§ RECORDS TO PROCESS:
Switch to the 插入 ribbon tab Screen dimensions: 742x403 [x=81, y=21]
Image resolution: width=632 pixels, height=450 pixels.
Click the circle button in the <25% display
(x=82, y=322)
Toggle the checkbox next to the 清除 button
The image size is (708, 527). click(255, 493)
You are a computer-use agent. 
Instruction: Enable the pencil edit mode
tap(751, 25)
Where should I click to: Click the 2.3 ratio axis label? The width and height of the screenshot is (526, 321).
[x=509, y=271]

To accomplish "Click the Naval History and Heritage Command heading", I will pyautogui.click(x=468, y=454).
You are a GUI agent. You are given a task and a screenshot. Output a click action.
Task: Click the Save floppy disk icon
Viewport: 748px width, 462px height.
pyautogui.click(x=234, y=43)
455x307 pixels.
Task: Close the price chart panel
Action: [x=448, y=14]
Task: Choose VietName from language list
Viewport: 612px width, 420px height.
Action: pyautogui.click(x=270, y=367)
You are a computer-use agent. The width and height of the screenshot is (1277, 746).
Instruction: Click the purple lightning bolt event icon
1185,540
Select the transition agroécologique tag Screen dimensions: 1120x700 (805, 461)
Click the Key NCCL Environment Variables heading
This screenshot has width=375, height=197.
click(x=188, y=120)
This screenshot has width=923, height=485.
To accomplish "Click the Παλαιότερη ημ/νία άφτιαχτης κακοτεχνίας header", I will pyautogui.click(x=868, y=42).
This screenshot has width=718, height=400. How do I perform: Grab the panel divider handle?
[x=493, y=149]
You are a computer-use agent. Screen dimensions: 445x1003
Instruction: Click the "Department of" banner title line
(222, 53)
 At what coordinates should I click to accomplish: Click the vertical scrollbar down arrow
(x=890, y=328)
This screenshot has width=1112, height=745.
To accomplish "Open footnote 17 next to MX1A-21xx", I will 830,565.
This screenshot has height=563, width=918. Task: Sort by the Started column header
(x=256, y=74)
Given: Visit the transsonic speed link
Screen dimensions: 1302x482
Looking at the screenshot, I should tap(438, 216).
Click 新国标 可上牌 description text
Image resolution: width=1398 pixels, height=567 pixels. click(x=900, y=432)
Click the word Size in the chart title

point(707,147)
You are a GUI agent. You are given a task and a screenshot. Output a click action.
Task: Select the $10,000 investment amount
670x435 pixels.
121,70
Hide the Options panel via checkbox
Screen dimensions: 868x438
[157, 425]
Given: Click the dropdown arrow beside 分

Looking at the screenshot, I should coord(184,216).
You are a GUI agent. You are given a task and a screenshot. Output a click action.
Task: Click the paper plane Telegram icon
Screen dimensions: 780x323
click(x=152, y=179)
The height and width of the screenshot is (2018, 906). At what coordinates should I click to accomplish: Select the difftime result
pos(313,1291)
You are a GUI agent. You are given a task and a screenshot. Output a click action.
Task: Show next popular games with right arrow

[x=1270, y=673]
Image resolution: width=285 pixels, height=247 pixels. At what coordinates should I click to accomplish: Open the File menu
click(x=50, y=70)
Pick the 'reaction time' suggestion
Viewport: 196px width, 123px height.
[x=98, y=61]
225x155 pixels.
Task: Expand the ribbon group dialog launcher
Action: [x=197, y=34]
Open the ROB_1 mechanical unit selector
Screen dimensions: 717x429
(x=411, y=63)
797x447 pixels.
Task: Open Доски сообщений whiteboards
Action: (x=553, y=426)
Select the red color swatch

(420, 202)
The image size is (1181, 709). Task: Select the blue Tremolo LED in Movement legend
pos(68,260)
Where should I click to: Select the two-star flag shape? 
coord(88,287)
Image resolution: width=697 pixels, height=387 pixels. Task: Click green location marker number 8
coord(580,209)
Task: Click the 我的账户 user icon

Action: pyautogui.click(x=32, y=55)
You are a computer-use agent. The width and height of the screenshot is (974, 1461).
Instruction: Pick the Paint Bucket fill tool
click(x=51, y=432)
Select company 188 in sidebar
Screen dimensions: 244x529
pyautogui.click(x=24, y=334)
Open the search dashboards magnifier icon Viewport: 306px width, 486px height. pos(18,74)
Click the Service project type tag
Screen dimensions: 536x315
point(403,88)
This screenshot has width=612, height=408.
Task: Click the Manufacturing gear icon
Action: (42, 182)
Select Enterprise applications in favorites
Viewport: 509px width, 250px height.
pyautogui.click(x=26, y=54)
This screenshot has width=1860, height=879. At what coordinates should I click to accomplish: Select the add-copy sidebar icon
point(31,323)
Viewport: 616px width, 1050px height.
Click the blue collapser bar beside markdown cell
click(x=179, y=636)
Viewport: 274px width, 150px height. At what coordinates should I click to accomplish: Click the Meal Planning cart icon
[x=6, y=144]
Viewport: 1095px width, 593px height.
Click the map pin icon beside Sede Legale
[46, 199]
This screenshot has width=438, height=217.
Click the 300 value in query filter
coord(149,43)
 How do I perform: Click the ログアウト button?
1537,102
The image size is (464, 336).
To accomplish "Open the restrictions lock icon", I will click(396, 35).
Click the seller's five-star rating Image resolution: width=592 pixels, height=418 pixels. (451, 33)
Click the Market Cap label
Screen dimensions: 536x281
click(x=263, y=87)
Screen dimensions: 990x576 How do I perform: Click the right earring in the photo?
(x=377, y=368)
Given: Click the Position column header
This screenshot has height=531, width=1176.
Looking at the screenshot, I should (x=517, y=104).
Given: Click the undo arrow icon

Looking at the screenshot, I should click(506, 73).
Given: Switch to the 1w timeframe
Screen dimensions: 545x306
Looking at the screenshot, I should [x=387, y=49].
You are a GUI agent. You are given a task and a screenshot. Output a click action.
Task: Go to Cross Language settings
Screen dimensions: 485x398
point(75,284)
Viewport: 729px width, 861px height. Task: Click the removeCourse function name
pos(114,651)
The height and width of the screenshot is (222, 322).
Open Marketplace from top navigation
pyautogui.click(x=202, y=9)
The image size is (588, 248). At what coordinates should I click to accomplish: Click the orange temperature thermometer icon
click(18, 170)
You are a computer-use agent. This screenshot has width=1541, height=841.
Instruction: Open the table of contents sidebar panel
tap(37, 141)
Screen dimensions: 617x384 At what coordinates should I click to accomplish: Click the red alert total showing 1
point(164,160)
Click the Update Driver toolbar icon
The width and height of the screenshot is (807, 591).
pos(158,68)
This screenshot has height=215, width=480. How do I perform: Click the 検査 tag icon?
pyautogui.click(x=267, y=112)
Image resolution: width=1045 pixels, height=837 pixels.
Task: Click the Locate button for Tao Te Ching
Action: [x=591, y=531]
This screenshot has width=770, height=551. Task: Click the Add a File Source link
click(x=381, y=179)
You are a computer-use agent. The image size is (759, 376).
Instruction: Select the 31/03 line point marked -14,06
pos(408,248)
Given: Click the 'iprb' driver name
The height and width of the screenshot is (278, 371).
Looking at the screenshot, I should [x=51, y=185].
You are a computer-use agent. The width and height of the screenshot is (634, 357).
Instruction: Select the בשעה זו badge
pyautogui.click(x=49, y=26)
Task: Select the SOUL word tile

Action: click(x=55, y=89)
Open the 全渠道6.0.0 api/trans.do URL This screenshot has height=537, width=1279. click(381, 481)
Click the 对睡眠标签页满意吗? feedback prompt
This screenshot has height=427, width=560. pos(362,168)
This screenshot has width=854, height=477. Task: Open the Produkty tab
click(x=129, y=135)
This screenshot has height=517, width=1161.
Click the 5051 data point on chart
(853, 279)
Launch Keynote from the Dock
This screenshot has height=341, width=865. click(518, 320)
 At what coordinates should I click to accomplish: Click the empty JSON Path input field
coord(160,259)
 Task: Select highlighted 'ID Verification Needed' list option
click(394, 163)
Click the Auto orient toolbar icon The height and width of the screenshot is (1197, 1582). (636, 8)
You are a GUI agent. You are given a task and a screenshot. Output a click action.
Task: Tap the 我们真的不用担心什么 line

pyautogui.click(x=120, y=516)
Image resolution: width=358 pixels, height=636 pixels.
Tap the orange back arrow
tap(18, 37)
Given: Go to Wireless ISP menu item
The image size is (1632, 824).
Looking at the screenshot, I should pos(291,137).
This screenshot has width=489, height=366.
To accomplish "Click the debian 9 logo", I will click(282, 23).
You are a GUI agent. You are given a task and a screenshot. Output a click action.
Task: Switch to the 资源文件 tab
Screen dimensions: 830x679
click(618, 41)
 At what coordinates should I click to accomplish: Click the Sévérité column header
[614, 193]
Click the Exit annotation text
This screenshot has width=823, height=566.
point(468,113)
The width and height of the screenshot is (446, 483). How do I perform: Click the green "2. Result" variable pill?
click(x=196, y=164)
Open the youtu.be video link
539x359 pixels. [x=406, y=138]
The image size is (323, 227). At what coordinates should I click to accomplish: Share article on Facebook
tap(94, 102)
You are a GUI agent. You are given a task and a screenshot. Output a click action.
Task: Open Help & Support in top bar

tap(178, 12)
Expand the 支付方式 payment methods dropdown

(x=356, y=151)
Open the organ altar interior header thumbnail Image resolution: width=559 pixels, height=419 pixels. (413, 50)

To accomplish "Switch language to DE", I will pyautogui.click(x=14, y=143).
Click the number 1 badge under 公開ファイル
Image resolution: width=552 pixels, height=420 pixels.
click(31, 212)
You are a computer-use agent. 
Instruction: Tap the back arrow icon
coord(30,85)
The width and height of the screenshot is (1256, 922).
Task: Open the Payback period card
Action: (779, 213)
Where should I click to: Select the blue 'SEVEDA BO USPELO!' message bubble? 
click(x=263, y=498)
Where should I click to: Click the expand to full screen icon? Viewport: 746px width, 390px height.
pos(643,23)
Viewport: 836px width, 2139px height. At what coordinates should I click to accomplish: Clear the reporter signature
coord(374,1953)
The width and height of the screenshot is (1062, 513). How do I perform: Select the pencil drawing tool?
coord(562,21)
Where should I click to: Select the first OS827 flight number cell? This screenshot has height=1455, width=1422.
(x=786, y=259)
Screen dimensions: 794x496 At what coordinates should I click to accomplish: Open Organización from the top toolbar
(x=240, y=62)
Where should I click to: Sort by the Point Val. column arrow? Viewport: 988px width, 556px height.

§ ACTION ITEM:
Print again the lines of the entries above that fall between the line holding "The image size is (588, 248)." and the line holding "Given: Click the 'iprb' driver name", inclusive, exactly as they stand.

§ RESPONSE TO THIS TASK:
The image size is (588, 248). At what coordinates should I click to accomplish: Click the orange temperature thermometer icon
click(18, 170)
You are a computer-use agent. This screenshot has width=1541, height=841.
Instruction: Open the table of contents sidebar panel
tap(37, 141)
Screen dimensions: 617x384 At what coordinates should I click to accomplish: Click the red alert total showing 1
point(164,160)
Click the Update Driver toolbar icon
The width and height of the screenshot is (807, 591).
pos(158,68)
This screenshot has height=215, width=480. How do I perform: Click the 検査 tag icon?
pyautogui.click(x=267, y=112)
Image resolution: width=1045 pixels, height=837 pixels.
Task: Click the Locate button for Tao Te Ching
Action: [x=591, y=531]
This screenshot has width=770, height=551. Task: Click the Add a File Source link
click(x=381, y=179)
You are a computer-use agent. The image size is (759, 376).
Instruction: Select the 31/03 line point marked -14,06
pos(408,248)
Given: Click the 'iprb' driver name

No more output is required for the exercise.